Say how many lines of the listing below hold the word "color". Give only that number.

···

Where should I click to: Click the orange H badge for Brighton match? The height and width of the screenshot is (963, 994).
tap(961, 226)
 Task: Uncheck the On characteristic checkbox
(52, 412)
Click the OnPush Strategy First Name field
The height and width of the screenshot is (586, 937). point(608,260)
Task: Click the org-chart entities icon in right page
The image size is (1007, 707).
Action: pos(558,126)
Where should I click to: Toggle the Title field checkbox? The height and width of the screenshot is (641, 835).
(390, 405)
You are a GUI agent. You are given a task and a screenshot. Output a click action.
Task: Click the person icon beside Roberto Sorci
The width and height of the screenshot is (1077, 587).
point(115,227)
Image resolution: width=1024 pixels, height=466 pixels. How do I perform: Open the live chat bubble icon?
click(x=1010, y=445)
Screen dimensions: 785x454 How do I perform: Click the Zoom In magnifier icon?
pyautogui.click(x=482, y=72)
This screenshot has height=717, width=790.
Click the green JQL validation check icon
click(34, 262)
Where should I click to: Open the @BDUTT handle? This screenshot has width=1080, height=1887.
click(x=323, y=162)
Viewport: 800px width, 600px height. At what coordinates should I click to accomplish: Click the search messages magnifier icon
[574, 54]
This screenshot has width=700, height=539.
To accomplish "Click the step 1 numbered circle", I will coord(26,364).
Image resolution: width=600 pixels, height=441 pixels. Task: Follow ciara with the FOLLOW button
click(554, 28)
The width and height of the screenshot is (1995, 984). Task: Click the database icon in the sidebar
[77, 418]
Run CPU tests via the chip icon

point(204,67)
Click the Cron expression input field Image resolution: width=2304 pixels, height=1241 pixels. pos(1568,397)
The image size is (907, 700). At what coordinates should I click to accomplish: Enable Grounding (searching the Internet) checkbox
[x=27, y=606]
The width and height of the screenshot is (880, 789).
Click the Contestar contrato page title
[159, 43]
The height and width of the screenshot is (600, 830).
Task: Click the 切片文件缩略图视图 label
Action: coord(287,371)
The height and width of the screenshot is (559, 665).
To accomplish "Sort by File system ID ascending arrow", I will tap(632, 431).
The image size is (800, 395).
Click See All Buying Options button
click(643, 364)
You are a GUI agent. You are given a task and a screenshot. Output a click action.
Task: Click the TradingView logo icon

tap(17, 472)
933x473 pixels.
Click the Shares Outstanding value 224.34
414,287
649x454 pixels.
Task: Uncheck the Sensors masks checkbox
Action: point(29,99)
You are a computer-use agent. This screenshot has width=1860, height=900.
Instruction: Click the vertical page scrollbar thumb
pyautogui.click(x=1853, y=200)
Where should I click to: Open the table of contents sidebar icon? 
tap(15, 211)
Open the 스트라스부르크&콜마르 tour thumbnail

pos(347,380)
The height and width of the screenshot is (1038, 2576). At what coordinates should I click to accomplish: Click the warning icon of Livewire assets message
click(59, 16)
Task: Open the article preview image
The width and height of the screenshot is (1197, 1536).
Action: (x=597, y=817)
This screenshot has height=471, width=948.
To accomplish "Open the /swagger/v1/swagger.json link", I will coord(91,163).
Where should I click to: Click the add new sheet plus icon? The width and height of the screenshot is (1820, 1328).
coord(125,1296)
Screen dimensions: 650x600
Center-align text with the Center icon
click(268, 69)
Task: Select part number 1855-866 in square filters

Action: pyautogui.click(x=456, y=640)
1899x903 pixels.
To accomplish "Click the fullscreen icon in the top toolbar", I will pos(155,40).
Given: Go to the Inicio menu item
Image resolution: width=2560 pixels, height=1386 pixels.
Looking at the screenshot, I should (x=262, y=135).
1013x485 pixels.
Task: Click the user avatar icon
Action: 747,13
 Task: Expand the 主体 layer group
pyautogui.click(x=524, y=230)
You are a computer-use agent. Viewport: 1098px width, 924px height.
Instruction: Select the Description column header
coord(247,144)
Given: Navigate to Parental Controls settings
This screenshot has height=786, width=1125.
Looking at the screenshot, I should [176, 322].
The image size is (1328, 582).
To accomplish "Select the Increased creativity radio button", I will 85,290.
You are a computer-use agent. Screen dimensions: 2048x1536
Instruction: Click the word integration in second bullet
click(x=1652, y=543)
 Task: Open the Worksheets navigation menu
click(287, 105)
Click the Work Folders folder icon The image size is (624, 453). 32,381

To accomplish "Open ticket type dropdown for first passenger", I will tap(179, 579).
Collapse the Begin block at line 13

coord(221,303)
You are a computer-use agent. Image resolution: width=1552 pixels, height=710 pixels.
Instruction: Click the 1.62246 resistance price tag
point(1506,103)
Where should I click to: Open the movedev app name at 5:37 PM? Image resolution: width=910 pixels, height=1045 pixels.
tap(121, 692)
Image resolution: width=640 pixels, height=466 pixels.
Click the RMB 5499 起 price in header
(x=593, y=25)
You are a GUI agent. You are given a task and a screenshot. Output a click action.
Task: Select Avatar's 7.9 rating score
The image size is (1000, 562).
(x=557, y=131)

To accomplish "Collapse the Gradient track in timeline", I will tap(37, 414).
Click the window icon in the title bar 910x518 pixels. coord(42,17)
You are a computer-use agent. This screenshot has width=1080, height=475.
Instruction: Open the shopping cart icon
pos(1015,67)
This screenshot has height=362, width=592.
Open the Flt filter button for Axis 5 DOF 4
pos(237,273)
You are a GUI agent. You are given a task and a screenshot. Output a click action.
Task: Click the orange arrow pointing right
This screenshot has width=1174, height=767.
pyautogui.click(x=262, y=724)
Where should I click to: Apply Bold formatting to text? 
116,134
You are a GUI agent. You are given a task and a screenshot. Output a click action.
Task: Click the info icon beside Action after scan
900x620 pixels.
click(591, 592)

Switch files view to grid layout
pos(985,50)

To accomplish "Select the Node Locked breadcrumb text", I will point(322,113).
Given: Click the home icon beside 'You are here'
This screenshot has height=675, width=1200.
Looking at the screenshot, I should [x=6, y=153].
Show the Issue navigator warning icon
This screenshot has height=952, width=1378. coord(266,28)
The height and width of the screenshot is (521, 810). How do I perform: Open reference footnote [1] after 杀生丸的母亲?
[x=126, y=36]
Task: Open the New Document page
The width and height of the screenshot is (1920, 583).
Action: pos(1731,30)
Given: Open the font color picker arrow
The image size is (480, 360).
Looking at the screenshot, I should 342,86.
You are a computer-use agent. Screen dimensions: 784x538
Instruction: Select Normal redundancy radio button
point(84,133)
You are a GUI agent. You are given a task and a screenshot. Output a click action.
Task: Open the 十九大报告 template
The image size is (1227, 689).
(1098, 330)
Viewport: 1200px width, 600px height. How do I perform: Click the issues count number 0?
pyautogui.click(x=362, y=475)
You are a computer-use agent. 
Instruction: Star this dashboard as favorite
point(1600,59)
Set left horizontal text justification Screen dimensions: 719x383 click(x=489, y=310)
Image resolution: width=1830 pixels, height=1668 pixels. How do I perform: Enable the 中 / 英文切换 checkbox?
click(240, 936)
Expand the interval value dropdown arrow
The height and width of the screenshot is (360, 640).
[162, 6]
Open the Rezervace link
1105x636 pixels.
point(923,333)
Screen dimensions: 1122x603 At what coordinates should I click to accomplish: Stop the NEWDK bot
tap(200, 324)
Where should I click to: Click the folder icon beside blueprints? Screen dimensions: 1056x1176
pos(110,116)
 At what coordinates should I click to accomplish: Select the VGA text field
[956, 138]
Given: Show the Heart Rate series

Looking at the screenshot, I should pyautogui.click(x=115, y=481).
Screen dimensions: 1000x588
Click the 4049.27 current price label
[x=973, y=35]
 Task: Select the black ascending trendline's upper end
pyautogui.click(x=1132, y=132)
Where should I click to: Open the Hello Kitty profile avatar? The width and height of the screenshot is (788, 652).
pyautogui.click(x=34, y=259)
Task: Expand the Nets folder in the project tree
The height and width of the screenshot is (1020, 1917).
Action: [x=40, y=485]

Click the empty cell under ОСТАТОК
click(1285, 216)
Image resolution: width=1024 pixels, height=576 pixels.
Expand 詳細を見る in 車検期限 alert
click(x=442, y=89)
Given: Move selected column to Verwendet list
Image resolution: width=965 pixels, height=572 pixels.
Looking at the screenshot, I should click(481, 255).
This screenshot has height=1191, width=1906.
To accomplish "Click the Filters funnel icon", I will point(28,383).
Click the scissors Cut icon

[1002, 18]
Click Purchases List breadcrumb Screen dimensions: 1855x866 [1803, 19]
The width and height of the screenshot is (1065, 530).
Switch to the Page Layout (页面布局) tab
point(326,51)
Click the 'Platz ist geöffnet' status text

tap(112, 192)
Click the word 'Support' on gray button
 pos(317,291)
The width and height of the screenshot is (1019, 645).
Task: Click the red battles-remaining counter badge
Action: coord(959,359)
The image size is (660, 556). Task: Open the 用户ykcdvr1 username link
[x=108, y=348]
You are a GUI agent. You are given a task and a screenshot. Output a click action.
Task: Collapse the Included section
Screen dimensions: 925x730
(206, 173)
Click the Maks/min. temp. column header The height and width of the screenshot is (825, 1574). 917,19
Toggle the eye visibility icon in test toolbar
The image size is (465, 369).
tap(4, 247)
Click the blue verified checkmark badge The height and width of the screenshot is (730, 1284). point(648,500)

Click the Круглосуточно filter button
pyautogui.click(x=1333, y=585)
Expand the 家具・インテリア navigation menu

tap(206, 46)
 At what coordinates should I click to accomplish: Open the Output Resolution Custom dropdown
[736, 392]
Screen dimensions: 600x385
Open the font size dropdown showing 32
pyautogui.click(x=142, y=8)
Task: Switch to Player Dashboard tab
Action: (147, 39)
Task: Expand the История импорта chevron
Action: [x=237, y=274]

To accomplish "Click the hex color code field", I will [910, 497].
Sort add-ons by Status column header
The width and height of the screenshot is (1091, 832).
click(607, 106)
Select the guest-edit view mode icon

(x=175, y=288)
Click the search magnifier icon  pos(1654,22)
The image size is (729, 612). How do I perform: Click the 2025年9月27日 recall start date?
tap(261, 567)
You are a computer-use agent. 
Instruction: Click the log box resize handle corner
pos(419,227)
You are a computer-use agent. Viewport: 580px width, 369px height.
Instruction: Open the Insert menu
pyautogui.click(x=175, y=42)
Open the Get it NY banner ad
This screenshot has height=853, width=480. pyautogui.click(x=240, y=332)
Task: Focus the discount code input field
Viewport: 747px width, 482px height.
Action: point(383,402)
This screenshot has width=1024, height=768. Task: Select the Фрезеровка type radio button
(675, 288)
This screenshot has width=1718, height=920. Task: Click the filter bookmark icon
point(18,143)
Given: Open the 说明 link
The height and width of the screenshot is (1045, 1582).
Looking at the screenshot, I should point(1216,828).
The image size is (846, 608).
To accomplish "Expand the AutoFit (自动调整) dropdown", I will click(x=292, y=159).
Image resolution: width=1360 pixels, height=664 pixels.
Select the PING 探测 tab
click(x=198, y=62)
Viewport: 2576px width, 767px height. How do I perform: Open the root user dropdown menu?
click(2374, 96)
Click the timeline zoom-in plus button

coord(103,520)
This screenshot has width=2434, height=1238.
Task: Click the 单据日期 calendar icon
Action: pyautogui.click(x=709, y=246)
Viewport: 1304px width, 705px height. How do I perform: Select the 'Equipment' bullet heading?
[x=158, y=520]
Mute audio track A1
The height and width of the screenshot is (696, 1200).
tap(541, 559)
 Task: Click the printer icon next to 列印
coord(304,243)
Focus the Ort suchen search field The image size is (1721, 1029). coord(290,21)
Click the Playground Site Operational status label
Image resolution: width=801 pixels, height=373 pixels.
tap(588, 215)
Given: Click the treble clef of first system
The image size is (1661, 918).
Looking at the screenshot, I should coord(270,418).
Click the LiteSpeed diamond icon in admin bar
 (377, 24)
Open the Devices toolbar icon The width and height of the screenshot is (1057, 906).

···

> Response:
2